======== Source excerpt
A small but growing number of states now allow wills to be signed electronically. At least seven states have adopted legislation permitting digital signing of estate planning documents, and New York enacted its Electronic Wills Act in late 2025, allowing wills to be signed and witnessed via real-time video. The requirements for electronic wills generally mirror traditional wills — you still need witnesses and, in most cases, a notarized self-proving component — but the signing can happen remotely. If your state hasn’t adopted electronic will legislation, a digitally signed will is not valid there regardless of what platform you used to create it. Check your state’s current law before relying on an electronic execution.

Spousal Rights That Can Override Your Will

You cannot completely disinherit your spouse through a will in most states. The majority of states have an elective share statute that guarantees a surviving spouse a minimum portion of the estate — typically between one-third and one-half — regardless of what the will says. If you leave your spouse less than that amount, your spouse can elect to take the statutory share instead.

Community property states (there are nine) handle this differently. Property acquired during the marriage is generally owned equally by both spouses, so each spouse already owns half and can only direct their half through a will. If you’ve recently moved between a community property state and a common law state, your will may not account for how marital property rights changed with the move. This is one of those situations where attorney involvement pays for itself.

Where to Store Your Will

A properly executed will that nobody can find after your death is functionally the same as having no will at all. Storage matters more than people think.

The safest options are a fireproof safe at home that your executor knows about, or a deposit with your local probate court. Some courts accept original wills for safekeeping during your lifetime for a small fee, holding them in a secure vault until needed. Your attorney may also retain the original, though you should confirm their firm’s long-term document retention policy.

One place to avoid: a bank safe deposit box. Estate planning attorneys regularly warn against this because accessing a safe deposit box after the owner’s death often requires court involvement. If the will naming your executor is locked inside the box, your executor may not be able to prove their authority to open it — creating a catch-22 that can delay probate for weeks. Keep the original somewhere your executor can access it promptly, and let your executor and a close family member know exactly where it is.

Updating and Revoking Your Will

A will isn’t a set-it-and-forget-it document. Life changes that should trigger a review include marriage, divorce, the birth or adoption of a child, the death of a beneficiary or executor, a significant change in your financial situation, or a move to a different state. Estate planning professionals generally recommend reviewing your will every three to five years even if nothing obvious has changed.
================
======== Supplied material
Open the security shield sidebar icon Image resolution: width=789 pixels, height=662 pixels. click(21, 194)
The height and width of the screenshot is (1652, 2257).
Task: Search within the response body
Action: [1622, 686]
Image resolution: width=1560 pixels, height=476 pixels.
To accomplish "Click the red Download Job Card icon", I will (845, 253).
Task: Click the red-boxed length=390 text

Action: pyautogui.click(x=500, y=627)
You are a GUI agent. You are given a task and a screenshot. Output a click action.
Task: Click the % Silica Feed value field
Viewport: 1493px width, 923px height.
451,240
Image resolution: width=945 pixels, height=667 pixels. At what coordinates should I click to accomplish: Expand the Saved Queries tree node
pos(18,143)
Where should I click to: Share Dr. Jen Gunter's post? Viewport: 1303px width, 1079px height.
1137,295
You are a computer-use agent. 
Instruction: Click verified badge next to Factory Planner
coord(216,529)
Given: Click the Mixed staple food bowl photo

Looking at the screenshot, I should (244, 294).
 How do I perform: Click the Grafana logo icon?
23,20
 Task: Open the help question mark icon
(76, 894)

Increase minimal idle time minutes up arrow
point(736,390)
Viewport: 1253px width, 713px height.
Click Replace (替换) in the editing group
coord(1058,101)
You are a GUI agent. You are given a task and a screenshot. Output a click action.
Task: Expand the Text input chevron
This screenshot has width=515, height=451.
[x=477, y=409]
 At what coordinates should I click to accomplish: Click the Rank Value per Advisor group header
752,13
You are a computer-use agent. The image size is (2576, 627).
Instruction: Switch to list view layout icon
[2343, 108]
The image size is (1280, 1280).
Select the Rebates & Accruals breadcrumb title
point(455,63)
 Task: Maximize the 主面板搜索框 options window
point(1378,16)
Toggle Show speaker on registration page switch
================
> **Problems**
a. According to the text on wills, what share of the estate does an elective share statute typically guarantee a surviving spouse?
b. Pick up the text on wills after its final sentence and carry it forward.

> **Expected answers**
a. Typically between one-third and one-half of the estate.

b.
For minor changes — like swapping out an alternate beneficiary or adjusting a specific bequest — you can add a codicil, which is a formal amendment that must be signed and witnessed with the same formalities as the original will. For anything more substantial, drafting an entirely new will is cleaner and less likely to create confusion. The new will should include a clear statement revoking all previous wills and codicils.

If you want to revoke a will without immediately creating a new one, physical destruction works in most states — but be thorough. If any copies survive, a court may treat them as valid depending on the circumstances. Most probate courts presume that a missing will was intentionally destroyed, but someone who produces a copy can try to rebut that presumption. The cleaner path is always to execute a new will with an explicit revocation clause, even if the new will is simpler than the old one.

What Happens Without a Will

If you die without a valid will, your state’s intestacy laws dictate who gets your property. The general pattern across states is predictable: a surviving spouse inherits first, followed by children, then parents, then siblings. But the specific shares vary considerably. In some states, a surviving spouse and children split the estate; in others, the spouse takes a fixed dollar amount plus a percentage of the remainder.

Intestacy laws don’t account for personal relationships, estrangements, or your actual preferences. They won’t direct anything to an unmarried partner, a stepchild you didn’t legally adopt, a close friend, or a charity. The court also appoints an administrator to manage the estate, and that person may not be who you would have chosen. The entire process tends to take longer and cost more than probating a valid will. A will contest typically costs the estate at least $10,000 and can exceed $50,000, but even an uncontested intestacy proceeding adds unnecessary time, court fees, and administrative burden that a simple will could have avoided.2Internal Revenue Service. Responsibilities of an Estate Administrator

The cost of a basic will — even through a free online platform — is trivially small compared to the financial and emotional cost of intestacy. If the only thing this article motivates you to do is pick any service and get a valid will signed, it’s done its job.